In the Java language, a wrapper class is an interface which is used to pass a primitive type to the object-oriented component. For example, if we want to pass int value to the object class then we have to create a wrapper class which is written like Integer and after that we can use this wrapper class as an object and pass integer values to the object class and can do manipulations on primitive values. In Java, a wrapper class is a class that wraps one or more primitive data types. Wrapper classes are very common in java. For example, String, Integer and Boolean are wrapper classes. Wrapper classes are used to treat primitive data types as objects.

What are the advantages of wrapper classes in Java?

With wrapper classes, developers get the best of both worlds. Developers can use primitive values directly from the wrapper, or access the corresponding wrapper object methods. This means you can use the wrapper class to represent a primitive value (like a float) but the float is automatically created, read and written like a normal wrapper object (like a Double). This is much safer than storing primitives in a wrapper.

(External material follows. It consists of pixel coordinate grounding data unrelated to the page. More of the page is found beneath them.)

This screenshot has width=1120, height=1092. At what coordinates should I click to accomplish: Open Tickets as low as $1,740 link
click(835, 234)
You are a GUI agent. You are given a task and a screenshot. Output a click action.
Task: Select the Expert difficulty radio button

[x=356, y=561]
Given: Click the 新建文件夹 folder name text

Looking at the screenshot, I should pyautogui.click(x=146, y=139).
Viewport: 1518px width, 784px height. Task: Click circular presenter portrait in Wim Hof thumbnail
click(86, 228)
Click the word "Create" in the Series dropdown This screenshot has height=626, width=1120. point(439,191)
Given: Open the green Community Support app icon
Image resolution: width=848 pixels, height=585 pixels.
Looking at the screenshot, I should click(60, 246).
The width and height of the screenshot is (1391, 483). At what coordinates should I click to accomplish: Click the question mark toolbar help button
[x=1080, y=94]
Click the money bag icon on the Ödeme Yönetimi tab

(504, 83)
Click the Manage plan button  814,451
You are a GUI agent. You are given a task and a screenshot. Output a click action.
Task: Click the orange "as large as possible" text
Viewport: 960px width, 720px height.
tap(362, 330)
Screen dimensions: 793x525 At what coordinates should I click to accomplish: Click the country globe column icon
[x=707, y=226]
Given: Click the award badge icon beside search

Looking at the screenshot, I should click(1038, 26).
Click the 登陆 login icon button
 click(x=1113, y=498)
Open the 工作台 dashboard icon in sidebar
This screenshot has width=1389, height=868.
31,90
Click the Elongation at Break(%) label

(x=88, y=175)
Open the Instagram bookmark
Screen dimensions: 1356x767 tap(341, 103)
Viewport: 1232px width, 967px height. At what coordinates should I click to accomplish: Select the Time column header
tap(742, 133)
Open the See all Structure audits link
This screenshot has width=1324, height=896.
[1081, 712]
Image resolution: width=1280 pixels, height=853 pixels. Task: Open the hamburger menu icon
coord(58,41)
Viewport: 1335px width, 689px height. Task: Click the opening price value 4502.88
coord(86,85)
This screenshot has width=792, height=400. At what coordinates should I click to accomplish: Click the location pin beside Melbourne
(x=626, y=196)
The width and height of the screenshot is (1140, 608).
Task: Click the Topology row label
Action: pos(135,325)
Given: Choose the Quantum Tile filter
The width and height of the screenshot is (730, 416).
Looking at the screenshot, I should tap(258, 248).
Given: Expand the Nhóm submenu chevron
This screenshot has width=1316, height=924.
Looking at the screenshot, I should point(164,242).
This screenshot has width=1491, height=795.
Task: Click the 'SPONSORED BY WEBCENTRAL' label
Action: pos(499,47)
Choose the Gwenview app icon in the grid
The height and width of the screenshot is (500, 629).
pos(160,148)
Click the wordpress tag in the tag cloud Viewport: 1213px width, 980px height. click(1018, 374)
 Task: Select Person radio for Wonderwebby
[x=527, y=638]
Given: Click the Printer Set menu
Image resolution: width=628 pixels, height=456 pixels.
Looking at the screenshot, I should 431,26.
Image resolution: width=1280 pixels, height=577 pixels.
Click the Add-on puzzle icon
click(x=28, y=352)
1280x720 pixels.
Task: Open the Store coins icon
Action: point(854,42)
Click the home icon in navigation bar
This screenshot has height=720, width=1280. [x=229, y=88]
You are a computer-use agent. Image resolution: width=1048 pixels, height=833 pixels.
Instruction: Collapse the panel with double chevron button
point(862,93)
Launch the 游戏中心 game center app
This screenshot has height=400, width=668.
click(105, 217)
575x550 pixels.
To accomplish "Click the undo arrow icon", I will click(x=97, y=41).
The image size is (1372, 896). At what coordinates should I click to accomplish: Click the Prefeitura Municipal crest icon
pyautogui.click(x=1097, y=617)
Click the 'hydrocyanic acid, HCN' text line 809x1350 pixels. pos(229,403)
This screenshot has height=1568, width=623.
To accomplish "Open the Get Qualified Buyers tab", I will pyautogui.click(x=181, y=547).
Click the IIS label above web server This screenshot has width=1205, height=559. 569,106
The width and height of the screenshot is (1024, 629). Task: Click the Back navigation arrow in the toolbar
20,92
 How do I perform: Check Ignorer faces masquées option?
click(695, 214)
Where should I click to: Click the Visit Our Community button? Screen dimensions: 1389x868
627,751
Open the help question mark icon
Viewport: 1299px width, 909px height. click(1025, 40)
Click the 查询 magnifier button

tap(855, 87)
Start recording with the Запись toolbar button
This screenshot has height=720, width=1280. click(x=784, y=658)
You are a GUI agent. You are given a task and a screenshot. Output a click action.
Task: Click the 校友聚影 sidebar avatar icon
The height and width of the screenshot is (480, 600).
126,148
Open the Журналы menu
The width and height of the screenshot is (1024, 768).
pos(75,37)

What is autoboxing and unboxing in Java?

Autoboxing and unboxing refers to situations where primitive values are automatically wrapped into their corresponding wrapper classes. Suppose if you have a value 5 and you assign that value to a variable of type Integer, the compiler will automatically box that value and will create a wrapper instance. This wrapper instance is an Integer class, rather than an int. Similarly, if you assign this Integer wrapper to a variable of type Double, the compiler will automatically unbox it, and it will wrap the value 5 into a primitive value of type double, and assign it to the variable of type double. Unboxing works in a similar manner. Suppose, you have a reference of an Integer class, which is an object, and you assign that object to a variable of primitive type int, the compiler will actually unbox the object and create a primitive int object. This is called primitive unboxing.